EXERCISE PROMPT: Your result will be the set of lines with "data", copied from the material below.

EXERCISE INPUT:
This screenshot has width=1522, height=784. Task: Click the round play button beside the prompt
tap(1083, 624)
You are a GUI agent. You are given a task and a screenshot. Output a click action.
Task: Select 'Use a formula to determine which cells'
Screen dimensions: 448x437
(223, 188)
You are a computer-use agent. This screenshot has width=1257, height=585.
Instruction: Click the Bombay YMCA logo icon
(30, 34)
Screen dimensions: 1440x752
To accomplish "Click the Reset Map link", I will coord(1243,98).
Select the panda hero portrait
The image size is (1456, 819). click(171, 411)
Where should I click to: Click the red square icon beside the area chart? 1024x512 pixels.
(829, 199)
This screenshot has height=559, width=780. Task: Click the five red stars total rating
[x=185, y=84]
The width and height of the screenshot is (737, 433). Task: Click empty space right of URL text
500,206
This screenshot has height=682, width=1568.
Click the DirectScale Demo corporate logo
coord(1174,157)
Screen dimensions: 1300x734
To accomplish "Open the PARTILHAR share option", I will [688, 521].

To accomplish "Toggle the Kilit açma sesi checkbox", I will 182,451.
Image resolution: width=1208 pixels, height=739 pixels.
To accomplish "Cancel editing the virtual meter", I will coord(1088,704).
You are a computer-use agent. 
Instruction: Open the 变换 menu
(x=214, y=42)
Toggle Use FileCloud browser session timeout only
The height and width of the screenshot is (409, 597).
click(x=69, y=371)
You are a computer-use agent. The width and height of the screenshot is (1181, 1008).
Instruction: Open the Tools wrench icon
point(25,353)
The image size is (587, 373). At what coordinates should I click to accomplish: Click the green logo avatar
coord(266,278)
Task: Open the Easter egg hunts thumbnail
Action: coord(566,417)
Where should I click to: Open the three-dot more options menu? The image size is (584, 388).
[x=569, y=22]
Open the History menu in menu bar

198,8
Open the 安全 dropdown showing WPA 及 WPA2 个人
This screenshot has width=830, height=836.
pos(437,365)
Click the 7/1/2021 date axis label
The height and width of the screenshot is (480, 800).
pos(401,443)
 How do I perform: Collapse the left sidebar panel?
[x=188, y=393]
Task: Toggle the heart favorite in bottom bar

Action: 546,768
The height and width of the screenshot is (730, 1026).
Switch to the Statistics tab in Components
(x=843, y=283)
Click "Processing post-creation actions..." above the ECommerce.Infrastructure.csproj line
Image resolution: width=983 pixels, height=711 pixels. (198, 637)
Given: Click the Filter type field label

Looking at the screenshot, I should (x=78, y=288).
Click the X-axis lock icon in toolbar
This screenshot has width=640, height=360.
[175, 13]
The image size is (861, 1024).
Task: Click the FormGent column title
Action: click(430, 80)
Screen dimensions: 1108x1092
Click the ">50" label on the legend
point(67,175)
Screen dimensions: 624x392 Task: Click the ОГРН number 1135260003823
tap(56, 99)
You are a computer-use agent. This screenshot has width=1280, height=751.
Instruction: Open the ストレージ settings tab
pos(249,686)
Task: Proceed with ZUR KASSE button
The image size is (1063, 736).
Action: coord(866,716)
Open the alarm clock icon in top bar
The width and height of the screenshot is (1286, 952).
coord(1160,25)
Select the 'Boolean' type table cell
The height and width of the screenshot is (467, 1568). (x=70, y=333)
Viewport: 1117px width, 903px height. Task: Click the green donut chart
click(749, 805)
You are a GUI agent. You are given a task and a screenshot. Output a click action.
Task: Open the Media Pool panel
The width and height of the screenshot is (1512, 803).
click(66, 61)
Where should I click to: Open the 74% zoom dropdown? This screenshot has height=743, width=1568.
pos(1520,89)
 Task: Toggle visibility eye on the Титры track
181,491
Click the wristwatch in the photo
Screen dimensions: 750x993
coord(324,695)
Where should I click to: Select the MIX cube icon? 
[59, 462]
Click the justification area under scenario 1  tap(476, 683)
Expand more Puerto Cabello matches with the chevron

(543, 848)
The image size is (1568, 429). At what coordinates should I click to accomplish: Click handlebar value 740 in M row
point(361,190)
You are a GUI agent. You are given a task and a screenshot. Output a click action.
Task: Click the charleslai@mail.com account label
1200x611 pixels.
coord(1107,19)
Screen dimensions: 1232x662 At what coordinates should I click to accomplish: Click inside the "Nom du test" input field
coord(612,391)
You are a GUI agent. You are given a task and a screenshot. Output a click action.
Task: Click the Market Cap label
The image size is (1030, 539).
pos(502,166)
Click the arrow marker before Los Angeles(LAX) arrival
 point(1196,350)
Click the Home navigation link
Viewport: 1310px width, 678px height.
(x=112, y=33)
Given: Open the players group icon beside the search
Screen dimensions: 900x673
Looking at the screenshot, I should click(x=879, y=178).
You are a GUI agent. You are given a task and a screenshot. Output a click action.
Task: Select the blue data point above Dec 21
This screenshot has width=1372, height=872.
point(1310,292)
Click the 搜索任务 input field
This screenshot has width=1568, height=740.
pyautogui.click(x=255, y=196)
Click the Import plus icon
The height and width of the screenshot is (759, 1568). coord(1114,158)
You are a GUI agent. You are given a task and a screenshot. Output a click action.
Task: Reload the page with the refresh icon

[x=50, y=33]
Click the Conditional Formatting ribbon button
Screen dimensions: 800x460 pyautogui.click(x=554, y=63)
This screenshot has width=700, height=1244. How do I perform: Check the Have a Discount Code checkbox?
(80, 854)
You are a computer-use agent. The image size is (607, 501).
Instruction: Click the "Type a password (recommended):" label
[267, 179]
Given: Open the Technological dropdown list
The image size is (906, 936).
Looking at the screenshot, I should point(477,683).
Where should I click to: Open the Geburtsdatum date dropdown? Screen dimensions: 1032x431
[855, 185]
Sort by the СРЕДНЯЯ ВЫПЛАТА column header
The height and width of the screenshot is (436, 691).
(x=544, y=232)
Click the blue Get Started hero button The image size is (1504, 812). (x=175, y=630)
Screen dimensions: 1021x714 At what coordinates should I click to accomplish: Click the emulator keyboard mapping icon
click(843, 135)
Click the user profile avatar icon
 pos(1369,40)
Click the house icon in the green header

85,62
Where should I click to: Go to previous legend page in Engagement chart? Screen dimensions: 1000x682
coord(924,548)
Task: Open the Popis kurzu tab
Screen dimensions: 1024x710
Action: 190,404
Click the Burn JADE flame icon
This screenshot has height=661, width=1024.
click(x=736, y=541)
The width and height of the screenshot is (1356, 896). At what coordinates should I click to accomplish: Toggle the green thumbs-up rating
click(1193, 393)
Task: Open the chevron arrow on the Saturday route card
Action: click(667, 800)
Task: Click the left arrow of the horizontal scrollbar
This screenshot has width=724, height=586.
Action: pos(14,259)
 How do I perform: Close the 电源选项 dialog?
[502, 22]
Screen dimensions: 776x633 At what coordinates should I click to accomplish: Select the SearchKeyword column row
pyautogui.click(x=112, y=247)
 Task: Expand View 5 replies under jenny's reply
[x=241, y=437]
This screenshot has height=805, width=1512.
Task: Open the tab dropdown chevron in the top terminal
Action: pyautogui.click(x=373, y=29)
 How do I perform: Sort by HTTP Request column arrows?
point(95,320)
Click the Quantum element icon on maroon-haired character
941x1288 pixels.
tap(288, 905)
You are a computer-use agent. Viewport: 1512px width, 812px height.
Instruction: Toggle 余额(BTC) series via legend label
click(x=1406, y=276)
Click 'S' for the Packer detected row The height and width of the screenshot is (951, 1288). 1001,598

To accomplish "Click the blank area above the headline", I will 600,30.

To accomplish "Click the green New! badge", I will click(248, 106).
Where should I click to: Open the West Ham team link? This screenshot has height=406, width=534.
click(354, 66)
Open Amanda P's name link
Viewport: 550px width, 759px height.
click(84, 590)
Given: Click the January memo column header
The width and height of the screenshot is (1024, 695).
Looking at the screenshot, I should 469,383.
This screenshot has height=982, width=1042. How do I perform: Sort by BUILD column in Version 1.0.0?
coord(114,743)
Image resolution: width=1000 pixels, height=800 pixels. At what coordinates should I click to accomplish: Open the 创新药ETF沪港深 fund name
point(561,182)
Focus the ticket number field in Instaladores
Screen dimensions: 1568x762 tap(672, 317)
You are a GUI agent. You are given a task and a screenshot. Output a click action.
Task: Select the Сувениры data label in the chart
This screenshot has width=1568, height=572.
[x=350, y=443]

REPLY TO THE EXERCISE:
Task: Select the blue data point above Dec 21
Task: Select the Сувениры data label in the chart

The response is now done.